Instacart Market Basket Analysis Challenge
This blog is about my first Kaggle Challenge. Everything I did to solve the challenge. Hopefully, this blog will give you some good understanding of building Recommendation Systems through Classification.
Instacart is an American company that provides grocery delivery and pick-up service. The Company operates in the U.S and Canada. Instacart offers its services via a website and mobile app. Unlike another E-commerce website providing products directly from Seller to Customer. Instacart allows users to buy products from participating vendors. And this shopping is done by a Personal Shopper.
Task: The task here is to recommend products to users. The challenge is the recommendation should be useful for the users. And had higher chances of getting reordered by users.
[Q].Why don’t I hire someone to do this manually?
[A]. Okay! let’s assume 2–3 people get hired for this task but at max how many recommendations can, they make daily. 100–200? Also are we sure that those recommendations are correct and the user will buy those products.
To reduce this overhead Instacart had this challenge in Kaggle through which they can get a good recommendation system along with having some good Machine Learning/Deep Learning Engineers join their team.
Table Of Content:
1. Business Problem
2. Mapping to ML Problem
3. Data Acquisition
4. Data Overview
5. Checking & Handling Missing Data
6. Data Visualization
7. Feature Engineering
8. Train-Test Data Creation
9. Trying Various Models
10. Creating Submission Files
11. Comparing Results
12. Final Functions
13. Future Work
14. References
1. Business Problem
Proper understanding of Business Problem is the most important step for any Machine Learning/Deep Learning task. So let’s try to understand the business problem first.

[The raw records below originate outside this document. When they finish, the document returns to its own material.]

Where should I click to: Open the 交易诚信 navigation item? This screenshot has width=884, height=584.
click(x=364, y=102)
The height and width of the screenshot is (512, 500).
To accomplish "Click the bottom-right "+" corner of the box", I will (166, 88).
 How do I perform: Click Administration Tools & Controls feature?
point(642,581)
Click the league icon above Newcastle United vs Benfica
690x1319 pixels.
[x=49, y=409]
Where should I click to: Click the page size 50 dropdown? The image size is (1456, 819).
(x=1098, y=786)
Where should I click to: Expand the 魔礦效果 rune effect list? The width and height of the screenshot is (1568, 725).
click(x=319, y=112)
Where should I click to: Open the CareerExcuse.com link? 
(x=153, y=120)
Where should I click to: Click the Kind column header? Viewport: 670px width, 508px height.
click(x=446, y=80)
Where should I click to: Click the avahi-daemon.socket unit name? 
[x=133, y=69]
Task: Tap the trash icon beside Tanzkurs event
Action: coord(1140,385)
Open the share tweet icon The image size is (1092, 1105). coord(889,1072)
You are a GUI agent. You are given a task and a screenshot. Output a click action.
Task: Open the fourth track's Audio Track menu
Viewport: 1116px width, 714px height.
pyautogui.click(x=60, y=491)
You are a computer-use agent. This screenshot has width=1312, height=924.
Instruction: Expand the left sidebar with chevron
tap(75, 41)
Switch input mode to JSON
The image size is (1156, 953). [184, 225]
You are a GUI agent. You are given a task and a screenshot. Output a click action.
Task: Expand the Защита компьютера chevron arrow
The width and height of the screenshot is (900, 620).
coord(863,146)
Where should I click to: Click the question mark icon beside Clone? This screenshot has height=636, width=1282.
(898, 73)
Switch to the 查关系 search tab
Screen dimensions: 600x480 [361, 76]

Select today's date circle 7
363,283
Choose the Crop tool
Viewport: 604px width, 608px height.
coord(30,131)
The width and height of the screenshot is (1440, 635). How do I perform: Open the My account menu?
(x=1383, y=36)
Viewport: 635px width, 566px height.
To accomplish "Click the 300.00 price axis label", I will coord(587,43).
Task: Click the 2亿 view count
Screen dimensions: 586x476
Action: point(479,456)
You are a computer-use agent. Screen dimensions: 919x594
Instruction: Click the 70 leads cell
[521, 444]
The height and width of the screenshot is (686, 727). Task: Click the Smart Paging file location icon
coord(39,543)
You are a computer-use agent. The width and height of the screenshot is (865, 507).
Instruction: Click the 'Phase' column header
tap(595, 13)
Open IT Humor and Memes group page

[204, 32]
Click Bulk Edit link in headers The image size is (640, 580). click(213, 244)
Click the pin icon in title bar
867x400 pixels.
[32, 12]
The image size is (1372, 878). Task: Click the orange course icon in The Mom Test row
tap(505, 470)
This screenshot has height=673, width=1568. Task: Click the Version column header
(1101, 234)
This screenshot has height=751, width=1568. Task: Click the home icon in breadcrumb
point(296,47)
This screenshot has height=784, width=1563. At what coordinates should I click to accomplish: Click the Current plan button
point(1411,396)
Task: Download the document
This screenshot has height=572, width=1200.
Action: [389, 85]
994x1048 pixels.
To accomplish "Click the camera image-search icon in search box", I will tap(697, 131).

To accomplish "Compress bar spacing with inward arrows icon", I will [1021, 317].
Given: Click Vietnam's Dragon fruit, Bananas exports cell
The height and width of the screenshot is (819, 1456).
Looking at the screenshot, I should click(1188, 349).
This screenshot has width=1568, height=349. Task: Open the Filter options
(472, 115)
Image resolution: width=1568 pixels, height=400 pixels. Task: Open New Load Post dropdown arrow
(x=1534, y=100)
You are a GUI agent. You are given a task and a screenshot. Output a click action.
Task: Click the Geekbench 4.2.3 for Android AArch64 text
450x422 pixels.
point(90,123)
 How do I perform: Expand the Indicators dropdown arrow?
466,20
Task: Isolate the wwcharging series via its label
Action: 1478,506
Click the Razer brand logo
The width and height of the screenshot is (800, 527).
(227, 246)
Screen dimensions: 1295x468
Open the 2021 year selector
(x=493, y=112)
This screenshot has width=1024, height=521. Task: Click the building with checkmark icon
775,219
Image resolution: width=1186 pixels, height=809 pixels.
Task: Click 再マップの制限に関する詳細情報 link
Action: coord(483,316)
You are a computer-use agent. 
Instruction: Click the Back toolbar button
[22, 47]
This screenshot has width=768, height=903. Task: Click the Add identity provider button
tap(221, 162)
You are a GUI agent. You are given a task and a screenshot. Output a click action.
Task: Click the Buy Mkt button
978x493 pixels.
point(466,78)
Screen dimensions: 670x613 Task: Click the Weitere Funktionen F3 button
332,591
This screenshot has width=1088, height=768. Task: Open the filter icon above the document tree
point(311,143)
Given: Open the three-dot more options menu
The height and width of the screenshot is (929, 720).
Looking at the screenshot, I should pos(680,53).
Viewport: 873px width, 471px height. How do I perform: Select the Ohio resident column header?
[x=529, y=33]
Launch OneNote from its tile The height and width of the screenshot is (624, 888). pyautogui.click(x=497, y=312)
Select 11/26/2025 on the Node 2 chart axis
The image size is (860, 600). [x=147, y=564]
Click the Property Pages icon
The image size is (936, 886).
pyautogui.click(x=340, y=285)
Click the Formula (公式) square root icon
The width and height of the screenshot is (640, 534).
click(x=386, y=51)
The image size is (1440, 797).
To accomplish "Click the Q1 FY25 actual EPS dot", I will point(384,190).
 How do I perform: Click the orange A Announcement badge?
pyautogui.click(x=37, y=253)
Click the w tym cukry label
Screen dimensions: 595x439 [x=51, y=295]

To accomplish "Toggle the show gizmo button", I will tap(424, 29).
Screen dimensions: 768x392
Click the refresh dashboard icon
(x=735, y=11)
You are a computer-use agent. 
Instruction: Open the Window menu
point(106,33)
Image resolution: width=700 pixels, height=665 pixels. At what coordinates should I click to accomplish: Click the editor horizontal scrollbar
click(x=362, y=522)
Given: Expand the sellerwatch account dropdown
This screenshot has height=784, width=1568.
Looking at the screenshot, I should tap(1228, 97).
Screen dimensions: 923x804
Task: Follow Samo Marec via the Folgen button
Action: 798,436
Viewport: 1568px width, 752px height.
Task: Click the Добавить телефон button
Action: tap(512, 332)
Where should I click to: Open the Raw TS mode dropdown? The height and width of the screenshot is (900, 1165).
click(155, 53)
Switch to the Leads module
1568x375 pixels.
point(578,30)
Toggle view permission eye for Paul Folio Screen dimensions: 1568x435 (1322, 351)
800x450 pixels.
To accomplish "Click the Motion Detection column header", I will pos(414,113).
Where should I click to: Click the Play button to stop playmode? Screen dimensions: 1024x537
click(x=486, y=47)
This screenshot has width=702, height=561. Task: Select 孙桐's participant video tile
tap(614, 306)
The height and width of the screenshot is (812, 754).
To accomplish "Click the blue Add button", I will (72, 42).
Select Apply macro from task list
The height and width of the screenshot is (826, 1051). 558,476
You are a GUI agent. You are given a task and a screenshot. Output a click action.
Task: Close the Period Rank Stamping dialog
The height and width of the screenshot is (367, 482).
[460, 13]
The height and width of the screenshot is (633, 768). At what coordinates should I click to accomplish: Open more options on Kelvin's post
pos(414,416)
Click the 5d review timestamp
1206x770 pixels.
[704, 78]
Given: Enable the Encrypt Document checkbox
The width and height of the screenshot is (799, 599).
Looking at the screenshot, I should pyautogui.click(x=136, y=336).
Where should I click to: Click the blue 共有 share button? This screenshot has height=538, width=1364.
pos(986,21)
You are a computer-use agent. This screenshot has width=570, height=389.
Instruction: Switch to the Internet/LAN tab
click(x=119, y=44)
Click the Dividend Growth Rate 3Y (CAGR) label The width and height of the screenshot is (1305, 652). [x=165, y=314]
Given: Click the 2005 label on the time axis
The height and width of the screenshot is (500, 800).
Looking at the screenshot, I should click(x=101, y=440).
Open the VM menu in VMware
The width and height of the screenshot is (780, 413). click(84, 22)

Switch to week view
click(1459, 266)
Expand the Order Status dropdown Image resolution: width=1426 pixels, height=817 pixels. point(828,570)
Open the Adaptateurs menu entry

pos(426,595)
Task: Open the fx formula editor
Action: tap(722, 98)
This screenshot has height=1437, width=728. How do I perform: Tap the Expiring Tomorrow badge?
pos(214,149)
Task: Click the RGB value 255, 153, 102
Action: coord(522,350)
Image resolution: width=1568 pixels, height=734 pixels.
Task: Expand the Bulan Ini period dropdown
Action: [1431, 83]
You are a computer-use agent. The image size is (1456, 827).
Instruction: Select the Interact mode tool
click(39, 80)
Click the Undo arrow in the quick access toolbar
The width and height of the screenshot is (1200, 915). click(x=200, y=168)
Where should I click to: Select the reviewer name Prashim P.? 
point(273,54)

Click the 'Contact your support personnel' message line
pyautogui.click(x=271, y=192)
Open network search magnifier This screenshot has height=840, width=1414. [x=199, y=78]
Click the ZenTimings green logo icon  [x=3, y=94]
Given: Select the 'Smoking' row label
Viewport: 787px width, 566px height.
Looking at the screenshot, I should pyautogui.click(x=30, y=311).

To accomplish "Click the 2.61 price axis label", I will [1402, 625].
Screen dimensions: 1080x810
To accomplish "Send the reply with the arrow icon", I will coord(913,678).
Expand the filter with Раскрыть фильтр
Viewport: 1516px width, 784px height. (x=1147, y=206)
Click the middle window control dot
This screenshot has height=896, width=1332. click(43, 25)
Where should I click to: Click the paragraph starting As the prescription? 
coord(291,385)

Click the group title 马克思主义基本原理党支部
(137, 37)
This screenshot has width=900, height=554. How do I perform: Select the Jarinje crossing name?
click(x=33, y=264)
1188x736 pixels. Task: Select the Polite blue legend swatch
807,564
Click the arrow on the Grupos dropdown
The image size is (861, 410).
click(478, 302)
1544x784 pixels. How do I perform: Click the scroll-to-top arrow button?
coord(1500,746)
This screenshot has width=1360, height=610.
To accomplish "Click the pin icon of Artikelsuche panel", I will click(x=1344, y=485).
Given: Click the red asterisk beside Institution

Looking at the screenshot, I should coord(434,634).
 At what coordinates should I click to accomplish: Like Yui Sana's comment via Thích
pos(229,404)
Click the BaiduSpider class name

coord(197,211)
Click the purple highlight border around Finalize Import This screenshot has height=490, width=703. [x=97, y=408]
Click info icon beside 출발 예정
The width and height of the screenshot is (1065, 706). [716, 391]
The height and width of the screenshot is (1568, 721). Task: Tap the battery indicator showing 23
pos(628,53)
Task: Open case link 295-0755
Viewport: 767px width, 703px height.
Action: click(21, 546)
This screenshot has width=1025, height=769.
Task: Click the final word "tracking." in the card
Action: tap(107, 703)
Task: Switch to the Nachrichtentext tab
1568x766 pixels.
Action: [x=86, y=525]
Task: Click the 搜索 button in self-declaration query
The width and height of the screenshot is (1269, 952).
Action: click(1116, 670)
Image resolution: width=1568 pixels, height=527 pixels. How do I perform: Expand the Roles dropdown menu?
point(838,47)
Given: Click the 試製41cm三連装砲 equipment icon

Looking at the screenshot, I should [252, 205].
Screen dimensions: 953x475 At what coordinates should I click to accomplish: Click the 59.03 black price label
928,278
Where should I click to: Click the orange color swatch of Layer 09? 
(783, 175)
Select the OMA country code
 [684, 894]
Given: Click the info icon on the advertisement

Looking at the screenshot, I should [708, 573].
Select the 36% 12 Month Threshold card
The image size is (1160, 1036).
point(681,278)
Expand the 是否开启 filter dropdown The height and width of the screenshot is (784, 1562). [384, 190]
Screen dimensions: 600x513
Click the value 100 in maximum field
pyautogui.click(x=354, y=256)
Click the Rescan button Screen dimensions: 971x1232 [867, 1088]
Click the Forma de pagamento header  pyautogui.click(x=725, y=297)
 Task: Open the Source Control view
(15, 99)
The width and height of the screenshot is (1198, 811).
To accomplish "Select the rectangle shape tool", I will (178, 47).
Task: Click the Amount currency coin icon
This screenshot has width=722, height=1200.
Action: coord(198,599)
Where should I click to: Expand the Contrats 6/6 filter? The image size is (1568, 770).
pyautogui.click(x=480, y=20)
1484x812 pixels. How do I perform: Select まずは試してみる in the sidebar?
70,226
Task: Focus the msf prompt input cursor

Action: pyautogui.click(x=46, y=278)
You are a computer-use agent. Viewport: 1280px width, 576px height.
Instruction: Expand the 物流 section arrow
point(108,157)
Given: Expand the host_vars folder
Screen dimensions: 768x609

We are provided 7 data frames. Each data frame has unique features. Our task is to use all the features and given an order_id and product_id predict whether the specific product is going to be reordered or not. And then have to return a list of all such products for the order_id which are going to be reordered.
2. Mapping To ML Problem
So by going through Business Problem the problem seems to look a recommendation problem and actually it is. But the approach to solving this problem is a bit unique. Here we have to build a Classification Model.
Using this model we predict the products to be reordered. Now we create a list of all products for the given ‘order_id’ which are going to be reordered. This way we get a list of products to be recommended.
Evaluation Metric: F1-Score. Since it’s a Kaggle Problem we have predefined evaluation metrics.
3. Data Acquisition
“Data is the new Oil”: Clive Humby
Data is the most important thing for a school going kid to a Machine Learning Professional. Data Acquisition is the initial step of Data Science Lifecycle and also the most important one. Data do matters for everyone but for building any Machine Learning or Deep Learning Model, data is the sole of that model.
So data should be acquired very wisely and carefully.
Since this is Kaggle Problem data is already given and its in form of .csv files.
CSV being most common format it becomes a bit easy to work with it.
4. Data Overview
We have data and the entire model is going to be built on top of that. So we should have a glance at data. Like what all we have how can we use them in future.
Attributes Of Each CSV files are given below
1. Aisles.csv
1. Aisle Id: A unique Id to represent each aisle (Integer: int16)
2. Aisle: Contains the name of aisle based on products on the aisle (String)2. Departments.csv
1. Department Id : Unique integer to represent each department (Integer : int16)
2. Department : String which tells the name of department depending upon products in department (String)3. Order Products Prior.csv
1. Order Id : Unique integer to represent order (Integer : int32)
2. Product Id : Unique integer for each product (Integer : int32)
3. Add to cart order : Order in which product is added in the cart (Integer : int16)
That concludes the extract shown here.